* **EXTRACTED DATA**:
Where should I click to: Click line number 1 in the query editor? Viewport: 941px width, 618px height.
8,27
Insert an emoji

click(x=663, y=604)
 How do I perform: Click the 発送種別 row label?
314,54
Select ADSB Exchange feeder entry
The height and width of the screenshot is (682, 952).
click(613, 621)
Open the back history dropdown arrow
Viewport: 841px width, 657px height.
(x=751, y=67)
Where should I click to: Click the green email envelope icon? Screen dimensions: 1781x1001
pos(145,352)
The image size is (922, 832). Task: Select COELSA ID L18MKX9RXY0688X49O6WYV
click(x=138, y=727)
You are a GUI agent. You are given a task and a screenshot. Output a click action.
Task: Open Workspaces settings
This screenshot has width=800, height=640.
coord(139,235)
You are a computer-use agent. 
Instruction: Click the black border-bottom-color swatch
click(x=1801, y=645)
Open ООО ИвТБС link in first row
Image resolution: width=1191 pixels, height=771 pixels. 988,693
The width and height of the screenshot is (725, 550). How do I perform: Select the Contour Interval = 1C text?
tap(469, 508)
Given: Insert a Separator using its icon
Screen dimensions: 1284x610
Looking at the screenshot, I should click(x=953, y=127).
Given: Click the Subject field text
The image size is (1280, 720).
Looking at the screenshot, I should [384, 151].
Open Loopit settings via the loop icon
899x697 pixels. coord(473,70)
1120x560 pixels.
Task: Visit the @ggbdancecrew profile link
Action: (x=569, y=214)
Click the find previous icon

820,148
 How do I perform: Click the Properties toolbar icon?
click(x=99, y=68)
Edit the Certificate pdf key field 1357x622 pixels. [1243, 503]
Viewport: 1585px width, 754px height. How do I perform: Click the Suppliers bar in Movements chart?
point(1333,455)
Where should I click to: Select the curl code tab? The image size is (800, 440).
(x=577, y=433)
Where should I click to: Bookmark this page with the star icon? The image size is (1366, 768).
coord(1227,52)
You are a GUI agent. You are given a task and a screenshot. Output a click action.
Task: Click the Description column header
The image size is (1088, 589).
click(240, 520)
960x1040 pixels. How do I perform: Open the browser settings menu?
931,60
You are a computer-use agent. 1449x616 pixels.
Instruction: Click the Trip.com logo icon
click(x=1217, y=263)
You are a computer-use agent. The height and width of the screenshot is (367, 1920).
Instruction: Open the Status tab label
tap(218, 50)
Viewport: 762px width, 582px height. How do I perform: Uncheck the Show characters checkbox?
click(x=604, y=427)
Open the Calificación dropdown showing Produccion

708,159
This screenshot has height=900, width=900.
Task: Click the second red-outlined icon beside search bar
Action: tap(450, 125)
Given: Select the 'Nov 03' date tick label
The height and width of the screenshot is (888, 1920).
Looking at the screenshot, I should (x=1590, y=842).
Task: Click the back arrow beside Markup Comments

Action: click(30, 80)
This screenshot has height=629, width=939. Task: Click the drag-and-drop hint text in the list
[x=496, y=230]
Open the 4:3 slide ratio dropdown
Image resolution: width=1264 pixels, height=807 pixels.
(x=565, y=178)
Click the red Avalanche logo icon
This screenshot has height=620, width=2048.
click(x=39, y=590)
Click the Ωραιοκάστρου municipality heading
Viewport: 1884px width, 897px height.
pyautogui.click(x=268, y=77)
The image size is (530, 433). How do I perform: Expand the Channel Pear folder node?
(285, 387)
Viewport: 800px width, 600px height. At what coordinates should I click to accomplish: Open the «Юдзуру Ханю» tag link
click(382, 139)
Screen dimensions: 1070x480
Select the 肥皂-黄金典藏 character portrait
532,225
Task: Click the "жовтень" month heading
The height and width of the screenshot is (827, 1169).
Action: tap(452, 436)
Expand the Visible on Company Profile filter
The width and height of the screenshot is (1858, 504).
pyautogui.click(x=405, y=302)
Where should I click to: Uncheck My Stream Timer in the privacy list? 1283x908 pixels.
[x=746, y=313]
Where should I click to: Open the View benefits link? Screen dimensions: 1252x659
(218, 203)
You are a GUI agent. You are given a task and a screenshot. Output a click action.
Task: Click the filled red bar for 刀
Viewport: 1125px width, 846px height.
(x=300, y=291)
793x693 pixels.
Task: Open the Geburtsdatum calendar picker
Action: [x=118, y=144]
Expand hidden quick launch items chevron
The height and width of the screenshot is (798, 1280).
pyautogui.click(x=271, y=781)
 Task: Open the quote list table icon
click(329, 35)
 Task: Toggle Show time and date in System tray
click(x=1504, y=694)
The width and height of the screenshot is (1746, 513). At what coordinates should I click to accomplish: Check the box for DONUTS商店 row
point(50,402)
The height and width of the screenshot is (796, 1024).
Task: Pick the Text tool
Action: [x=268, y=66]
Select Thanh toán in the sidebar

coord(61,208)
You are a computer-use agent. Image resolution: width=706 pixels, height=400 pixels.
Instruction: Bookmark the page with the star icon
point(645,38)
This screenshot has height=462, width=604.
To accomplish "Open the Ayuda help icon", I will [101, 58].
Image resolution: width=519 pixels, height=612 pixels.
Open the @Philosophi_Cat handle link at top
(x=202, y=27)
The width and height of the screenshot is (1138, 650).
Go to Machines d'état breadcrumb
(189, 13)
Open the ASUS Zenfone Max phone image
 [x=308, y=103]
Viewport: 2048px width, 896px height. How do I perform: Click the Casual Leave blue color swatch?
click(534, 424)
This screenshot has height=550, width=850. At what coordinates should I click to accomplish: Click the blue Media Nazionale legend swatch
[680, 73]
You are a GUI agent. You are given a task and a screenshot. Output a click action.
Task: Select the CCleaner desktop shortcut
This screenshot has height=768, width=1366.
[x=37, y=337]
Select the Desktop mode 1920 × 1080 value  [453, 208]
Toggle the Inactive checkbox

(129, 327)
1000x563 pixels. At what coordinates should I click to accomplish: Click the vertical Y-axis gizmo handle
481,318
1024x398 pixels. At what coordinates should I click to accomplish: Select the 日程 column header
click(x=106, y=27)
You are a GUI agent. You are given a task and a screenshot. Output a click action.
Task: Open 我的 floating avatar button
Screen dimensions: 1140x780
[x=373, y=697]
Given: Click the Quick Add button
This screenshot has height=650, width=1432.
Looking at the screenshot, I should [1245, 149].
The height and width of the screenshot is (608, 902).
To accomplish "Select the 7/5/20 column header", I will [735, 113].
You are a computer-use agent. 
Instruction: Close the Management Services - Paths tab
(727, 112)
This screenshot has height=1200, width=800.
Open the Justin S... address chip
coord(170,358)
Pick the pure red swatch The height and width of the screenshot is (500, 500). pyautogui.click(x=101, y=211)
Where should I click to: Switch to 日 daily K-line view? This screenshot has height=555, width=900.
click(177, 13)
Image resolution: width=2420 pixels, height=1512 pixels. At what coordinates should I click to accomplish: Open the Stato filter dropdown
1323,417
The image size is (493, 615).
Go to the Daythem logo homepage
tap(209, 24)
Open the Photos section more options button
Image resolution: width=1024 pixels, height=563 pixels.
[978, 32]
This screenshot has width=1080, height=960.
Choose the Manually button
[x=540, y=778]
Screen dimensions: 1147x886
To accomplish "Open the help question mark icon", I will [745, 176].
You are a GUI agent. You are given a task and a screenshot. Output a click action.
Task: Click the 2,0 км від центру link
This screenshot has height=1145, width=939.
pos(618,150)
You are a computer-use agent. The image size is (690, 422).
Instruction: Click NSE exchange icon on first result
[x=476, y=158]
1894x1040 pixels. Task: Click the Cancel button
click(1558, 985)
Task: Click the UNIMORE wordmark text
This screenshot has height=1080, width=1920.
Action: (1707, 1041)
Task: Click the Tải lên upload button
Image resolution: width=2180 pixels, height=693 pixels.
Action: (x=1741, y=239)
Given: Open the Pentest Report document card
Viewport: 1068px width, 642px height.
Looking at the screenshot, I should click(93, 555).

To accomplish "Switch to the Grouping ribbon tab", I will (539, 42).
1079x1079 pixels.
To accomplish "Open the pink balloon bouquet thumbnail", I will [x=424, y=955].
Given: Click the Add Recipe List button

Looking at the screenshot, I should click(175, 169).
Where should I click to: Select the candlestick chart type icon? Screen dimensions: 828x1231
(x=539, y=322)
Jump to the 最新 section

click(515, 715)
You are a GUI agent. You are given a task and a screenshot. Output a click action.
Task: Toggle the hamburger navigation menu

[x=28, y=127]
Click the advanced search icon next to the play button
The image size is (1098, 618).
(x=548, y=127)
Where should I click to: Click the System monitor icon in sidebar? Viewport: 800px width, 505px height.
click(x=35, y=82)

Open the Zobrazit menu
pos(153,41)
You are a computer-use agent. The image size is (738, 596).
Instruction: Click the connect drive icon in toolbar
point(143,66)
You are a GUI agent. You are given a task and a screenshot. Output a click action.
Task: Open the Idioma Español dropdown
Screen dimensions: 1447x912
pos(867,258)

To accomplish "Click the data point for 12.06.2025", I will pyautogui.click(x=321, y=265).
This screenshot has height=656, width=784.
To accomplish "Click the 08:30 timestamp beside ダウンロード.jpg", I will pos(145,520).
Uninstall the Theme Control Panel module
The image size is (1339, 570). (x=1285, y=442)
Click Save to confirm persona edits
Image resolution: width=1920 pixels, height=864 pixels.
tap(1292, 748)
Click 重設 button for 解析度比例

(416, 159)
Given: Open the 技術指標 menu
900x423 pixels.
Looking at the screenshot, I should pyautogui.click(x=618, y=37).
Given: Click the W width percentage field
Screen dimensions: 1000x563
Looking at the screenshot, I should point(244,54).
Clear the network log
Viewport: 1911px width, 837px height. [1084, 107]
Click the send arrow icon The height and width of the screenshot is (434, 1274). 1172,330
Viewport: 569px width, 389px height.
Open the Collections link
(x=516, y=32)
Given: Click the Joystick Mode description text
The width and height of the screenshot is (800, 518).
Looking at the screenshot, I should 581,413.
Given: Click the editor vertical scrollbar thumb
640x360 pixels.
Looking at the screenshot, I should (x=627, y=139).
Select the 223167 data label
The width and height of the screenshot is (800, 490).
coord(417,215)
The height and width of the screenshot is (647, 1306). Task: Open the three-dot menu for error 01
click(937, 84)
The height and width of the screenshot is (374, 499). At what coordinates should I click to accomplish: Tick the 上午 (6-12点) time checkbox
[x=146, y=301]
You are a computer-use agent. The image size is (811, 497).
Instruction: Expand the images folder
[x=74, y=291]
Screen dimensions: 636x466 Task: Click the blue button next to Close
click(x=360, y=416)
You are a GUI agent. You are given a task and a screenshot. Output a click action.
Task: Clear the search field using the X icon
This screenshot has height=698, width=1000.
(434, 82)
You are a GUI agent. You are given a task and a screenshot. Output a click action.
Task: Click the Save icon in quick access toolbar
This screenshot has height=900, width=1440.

* **WHAT YOU SHOULD DO**: Would you retype exactly the lines above, from the line with "Click the find previous icon" to the line with "Given: Select the 'Nov 03' date tick label", with both end lines kept and nothing more?

* **REPLY TO THE EXERCISE**:
Click the find previous icon

820,148
 How do I perform: Click the Properties toolbar icon?
click(x=99, y=68)
Edit the Certificate pdf key field 1357x622 pixels. [1243, 503]
Viewport: 1585px width, 754px height. How do I perform: Click the Suppliers bar in Movements chart?
point(1333,455)
Where should I click to: Select the curl code tab? The image size is (800, 440).
(x=577, y=433)
Where should I click to: Bookmark this page with the star icon? The image size is (1366, 768).
coord(1227,52)
You are a GUI agent. You are given a task and a screenshot. Output a click action.
Task: Click the Description column header
The image size is (1088, 589).
click(240, 520)
960x1040 pixels. How do I perform: Open the browser settings menu?
931,60
You are a computer-use agent. 1449x616 pixels.
Instruction: Click the Trip.com logo icon
click(x=1217, y=263)
You are a computer-use agent. The height and width of the screenshot is (367, 1920).
Instruction: Open the Status tab label
tap(218, 50)
Viewport: 762px width, 582px height. How do I perform: Uncheck the Show characters checkbox?
click(x=604, y=427)
Open the Calificación dropdown showing Produccion

708,159
This screenshot has height=900, width=900.
Task: Click the second red-outlined icon beside search bar
Action: tap(450, 125)
Given: Select the 'Nov 03' date tick label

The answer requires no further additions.